Text section:
Mark Barnes on respect, compassion and the future of healthcare
Posted on Thursday, June 1st, 2023
When it comes to serious issues like mental health and substance abuse, Mark Barnes believes a little respect can go a long way.
The owner of the Ottawa-based Respect RX pharmacy, Barnes has made a career out of challenging the biases surrounding drug misuse and mental health issues. With compassion, understanding and care, he has spent years working in overdose prevention and harm reduction amid Canada’s ongoing opioid crisis.
Barnes and his partners opened the first Respect RX pharmacy in 2013, located in Vanier. The success of its respect-based and patient-focused care has improved the lives of many vulnerable community members and led to the opening of three additional locations in Ottawa and one in Cornwall. Barnes has since become a leading voice in harm-reduction care: he sits on the City of Ottawa’s Overdose Prevention and Response Task Force, champions the opioid-reversing drug Naloxone and has given numerous talks and presentations on substance abuse and its underlying causes.
In 2016, Barnes began outreach efforts with Algonquin College learners. Barnes has visited residences, classrooms and events to discuss safe drug usage and the raw dangers of unsafe consumption, acknowledging the shortcomings of a drug abstinence approach.
“[We had] a meet-you-where-you-are mentally approach, meaning not telling students what to do but telling them how to do it safely,” said Barnes. “We started doing booth-type presentations and community outreach at residences and classrooms … as well as AC Day One, both in January and September, and at other campuses like Pembroke and Perth.”
His AC outreach would later expand into the Algonquin College Respect RX Pharmacy Perseverance Bursary, which recognizes and celebrates the strength of learners who maintain satisfactory standing in their studies while also contending with trauma, addiction or mental health distress.
“[The bursary] has to be reflective of a student who has been through wars — whether it’s family or themselves personally with a complex mental health or substance misuse issue — [in order to be] be a successful candidate,” said Barnes. “Successful, to me, is defined as, hey, you’re going to school. Every day you’re getting through it. It’s not about the best marks — I didn’t have the best marks — but that you’re getting through it.”
Barnes hopes that graduates entering the healthcare field will embrace empathy and compassion in their work, noting that these attitudes are necessary following the impacts of the COVID-19 pandemic. He believes that capable, optimistic and educated graduates have all the necessary tools to improve the healthcare field and improve the lives of those in their care.
“It’s very easy in healthcare, especially, to feel overwhelmed and overworked in our underfunded, overworked healthcare system,” said Barnes. “As you prepare to enter into your career, do not surround yourself with naysayers. Do not surround yourself with people who bring you down. You’re highly educated. You’re motivated. And you’ve come from a great school that has prepared you to change healthcare for the better.”

Provided data:

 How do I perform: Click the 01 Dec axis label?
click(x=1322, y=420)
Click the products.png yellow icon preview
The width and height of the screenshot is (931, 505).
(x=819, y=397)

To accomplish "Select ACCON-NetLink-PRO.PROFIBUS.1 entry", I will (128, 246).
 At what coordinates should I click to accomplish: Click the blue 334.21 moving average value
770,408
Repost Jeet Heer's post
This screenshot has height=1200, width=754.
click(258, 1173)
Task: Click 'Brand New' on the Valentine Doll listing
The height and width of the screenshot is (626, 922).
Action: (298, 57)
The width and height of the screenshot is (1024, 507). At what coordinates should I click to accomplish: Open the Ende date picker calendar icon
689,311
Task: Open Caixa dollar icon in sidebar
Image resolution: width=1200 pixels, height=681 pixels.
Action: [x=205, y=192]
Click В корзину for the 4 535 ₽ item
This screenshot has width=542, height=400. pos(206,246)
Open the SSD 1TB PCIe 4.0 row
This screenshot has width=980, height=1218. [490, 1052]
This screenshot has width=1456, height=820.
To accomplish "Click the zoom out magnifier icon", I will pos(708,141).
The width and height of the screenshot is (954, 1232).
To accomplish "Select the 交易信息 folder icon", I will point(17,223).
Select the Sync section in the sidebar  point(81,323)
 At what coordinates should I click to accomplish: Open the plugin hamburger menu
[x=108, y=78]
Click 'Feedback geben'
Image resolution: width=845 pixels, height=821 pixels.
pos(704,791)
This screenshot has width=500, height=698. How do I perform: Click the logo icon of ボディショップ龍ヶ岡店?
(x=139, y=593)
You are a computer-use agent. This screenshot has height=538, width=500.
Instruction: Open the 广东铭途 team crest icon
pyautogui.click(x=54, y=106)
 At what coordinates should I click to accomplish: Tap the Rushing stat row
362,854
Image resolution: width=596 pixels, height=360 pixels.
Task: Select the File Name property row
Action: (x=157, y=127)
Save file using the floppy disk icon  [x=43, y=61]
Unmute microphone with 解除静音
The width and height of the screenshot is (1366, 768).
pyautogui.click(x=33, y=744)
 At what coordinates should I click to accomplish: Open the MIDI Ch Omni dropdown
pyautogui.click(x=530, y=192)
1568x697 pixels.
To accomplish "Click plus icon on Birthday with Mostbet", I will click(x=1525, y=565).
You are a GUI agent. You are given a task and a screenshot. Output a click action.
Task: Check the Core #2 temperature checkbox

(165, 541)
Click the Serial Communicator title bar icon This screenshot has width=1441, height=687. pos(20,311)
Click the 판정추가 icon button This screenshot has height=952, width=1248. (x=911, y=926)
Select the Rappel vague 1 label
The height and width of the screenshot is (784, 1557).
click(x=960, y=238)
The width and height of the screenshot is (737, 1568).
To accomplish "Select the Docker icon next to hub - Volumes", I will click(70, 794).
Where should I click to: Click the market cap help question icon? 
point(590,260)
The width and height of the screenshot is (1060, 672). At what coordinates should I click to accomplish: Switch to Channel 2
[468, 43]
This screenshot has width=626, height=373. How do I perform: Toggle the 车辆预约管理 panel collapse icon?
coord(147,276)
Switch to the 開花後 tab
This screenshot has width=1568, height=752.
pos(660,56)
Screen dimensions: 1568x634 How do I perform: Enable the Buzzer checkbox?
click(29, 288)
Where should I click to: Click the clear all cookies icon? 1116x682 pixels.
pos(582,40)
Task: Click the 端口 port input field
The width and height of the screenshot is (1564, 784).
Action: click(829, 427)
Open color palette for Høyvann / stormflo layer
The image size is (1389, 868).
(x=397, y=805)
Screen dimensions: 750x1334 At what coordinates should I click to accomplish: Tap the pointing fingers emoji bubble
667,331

Requirement 1: According to the Mark Barnes profile, in what year did Barnes and his partners open the first Respect RX pharmacy?
Requirement 2: Say whether each statement agrees with the Mark Barnes profile. Answer yes or no for each, and quote the deciding words of the profile. (a) Barnes began his outreach with Algonquin College learners in 2016. (b) Earning the best marks is what Barnes counts as success for the bursary. (c) Respect RX has a location in Cornwall.

Problem solution 1: 2013

Problem solution 2:
(a) Yes: "In 2016, Barnes began outreach efforts with Algonquin College learners."
(b) No: "It’s not about the best marks — I didn’t have the best marks — but that you’re getting through it."
(c) Yes: "led to the opening of three additional locations in Ottawa and one in Cornwall."